**Material for this exercise:**
BEGIN

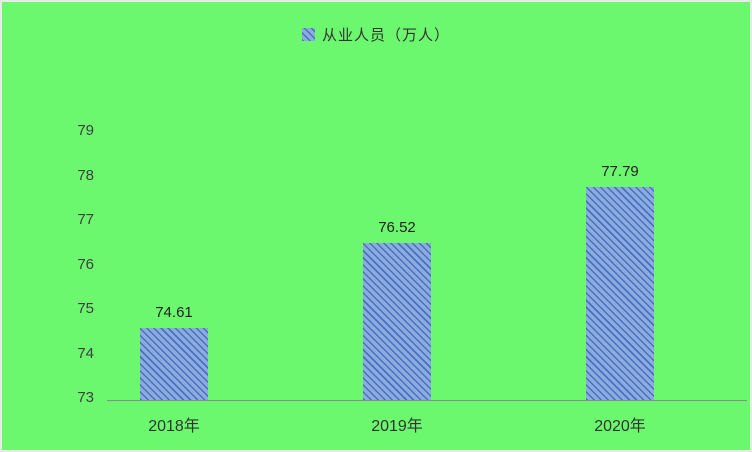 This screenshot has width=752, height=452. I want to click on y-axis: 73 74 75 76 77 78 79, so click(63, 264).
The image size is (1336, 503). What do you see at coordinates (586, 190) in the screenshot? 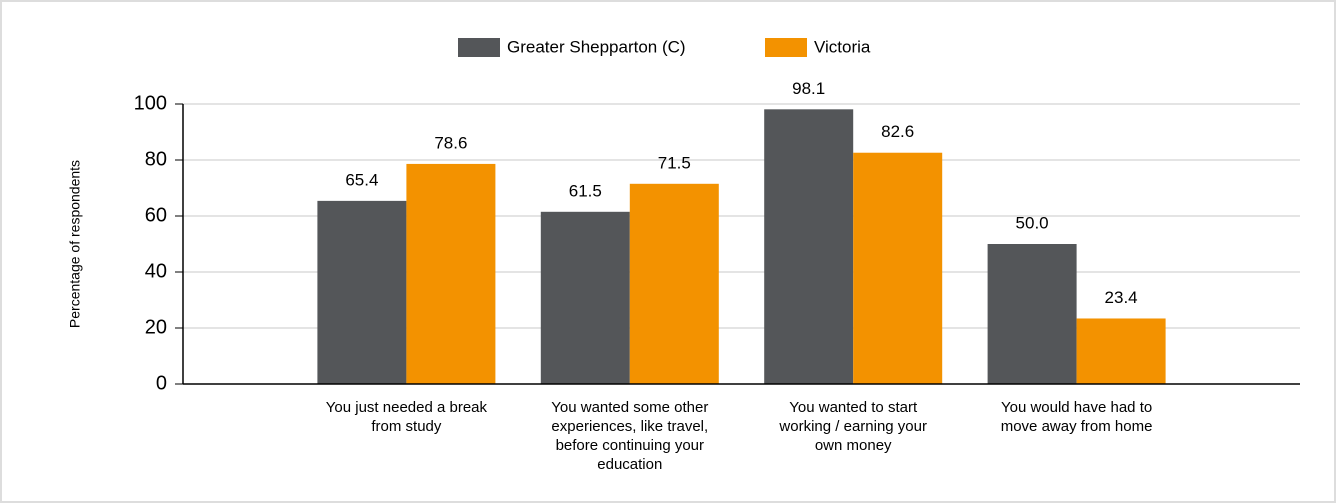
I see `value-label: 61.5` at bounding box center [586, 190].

END
BEGIN

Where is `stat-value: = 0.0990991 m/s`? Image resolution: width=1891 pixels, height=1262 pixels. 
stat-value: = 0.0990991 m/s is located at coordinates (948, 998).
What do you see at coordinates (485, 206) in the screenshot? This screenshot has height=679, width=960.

END

**What to work on:**
Copy out the lines from the one containing "This screenshot has width=752, height=452." through the one containing "center [586, 190].", both included, and omit the pictures.

**Response area:**
 This screenshot has width=752, height=452. I want to click on y-axis: 73 74 75 76 77 78 79, so click(63, 264).
The image size is (1336, 503). What do you see at coordinates (586, 190) in the screenshot? 
I see `value-label: 61.5` at bounding box center [586, 190].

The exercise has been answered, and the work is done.